48話 やったか!?
「んぅ……ふにゅ……ん、」
瞼に光を受けてまどろみから覚めていく。
これは朝の日差し、1日の始まり。
あらかじめ2度寝をするとでも決めておかない限り寝起きはいい方だ。
長い冒険者生活で鍛えられたおかげで睡眠と覚醒の切り替えは機械のように正確に行える自信がある。

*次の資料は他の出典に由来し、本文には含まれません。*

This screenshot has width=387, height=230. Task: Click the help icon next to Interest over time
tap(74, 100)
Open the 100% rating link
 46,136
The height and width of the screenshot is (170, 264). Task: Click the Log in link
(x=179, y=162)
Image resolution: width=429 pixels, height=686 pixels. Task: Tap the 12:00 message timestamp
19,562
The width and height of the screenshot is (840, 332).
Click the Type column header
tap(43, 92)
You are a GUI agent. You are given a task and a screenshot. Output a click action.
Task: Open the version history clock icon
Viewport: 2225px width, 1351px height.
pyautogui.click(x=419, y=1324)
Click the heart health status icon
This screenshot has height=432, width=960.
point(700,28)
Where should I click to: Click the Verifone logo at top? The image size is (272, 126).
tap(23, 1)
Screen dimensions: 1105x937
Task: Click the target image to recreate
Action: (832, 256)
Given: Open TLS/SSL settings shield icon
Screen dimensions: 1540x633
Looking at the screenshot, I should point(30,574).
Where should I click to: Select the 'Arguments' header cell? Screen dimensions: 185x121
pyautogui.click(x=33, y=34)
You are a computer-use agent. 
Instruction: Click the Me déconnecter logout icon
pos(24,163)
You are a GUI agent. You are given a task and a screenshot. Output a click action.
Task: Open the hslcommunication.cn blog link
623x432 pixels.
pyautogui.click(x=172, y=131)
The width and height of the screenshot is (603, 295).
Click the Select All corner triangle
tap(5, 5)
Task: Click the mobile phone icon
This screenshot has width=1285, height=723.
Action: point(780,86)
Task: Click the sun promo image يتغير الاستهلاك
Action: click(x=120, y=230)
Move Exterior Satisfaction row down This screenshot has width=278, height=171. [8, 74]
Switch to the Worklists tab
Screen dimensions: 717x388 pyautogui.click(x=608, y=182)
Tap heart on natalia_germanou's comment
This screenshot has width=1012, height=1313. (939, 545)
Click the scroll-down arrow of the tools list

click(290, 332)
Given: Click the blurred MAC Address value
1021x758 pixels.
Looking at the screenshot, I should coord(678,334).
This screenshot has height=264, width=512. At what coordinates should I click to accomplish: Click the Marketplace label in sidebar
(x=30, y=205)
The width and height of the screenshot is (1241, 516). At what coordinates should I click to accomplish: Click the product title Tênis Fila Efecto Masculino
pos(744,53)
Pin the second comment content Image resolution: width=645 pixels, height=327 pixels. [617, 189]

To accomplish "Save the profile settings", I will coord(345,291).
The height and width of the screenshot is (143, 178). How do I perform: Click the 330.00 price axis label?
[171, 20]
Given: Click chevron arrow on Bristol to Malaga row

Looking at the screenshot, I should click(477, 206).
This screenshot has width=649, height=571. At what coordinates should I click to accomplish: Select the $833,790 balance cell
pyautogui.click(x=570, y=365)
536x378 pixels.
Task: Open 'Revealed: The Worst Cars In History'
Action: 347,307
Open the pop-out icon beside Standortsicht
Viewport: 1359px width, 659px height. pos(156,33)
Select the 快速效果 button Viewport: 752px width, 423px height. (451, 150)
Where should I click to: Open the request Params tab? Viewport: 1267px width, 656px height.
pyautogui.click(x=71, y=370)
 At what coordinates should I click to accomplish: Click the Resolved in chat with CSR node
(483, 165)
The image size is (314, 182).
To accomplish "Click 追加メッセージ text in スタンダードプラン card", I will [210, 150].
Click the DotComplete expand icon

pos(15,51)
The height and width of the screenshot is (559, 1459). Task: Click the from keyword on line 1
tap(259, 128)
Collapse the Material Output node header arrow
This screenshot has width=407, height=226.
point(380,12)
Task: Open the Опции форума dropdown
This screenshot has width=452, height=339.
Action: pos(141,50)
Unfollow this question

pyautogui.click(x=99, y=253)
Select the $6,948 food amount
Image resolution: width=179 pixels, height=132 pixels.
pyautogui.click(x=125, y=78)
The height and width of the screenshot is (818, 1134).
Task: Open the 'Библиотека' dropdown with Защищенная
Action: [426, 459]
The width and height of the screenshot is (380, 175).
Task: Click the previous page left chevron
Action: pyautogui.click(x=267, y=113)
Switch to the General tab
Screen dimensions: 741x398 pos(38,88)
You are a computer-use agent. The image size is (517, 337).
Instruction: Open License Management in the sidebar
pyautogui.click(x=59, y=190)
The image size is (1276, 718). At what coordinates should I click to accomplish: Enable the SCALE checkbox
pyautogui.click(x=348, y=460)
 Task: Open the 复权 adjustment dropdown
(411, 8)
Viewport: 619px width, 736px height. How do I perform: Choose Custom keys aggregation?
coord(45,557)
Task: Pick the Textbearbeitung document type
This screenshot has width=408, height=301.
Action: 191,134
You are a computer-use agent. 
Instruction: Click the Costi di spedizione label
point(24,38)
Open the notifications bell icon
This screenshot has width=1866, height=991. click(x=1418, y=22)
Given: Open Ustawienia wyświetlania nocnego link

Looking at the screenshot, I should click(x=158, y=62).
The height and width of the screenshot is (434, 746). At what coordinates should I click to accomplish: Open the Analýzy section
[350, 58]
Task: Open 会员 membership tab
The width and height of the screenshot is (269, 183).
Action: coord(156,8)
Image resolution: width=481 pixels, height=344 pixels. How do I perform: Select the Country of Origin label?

その際のルーチンは何でもいいので適当に発声すること。
「知らない天井だ」
どこかで聞いた何かの丸パクリのセリフを吐いて体を起こす。
純白のシーツが目前に映った。
どうやら俺はベッドで寝かされていたらしい。
寝かされていたらしいと判断が下せるのは自分でベッドに入った記憶がないからだ。
「この匂い、霞澄のベッドだな。
俺、何してたんだっけ?
霞澄の屋敷に遊びに来て、お姉さんに会って、晩飯作って……それから?」
そうだ、3人で食卓を囲んだ席でキリエがお義父さんのワインを出してきたんだった。
で、俺も一杯もらったんだったな。
味も思い出せないが何杯かおかわりしたような気がする。
しかし、そこからが虫食いどころか何もかもごっそりと抜け落ちていて回想を拒む。
いつから眠ってしまったのかも。
こんな経験は酔いつぶれて酒場の床で寝ちまった時以来だ。
いくら酒豪の俺でも泥酔するほど飲めば翌日は記憶の欠落と強烈な二日酔いに悩まされる。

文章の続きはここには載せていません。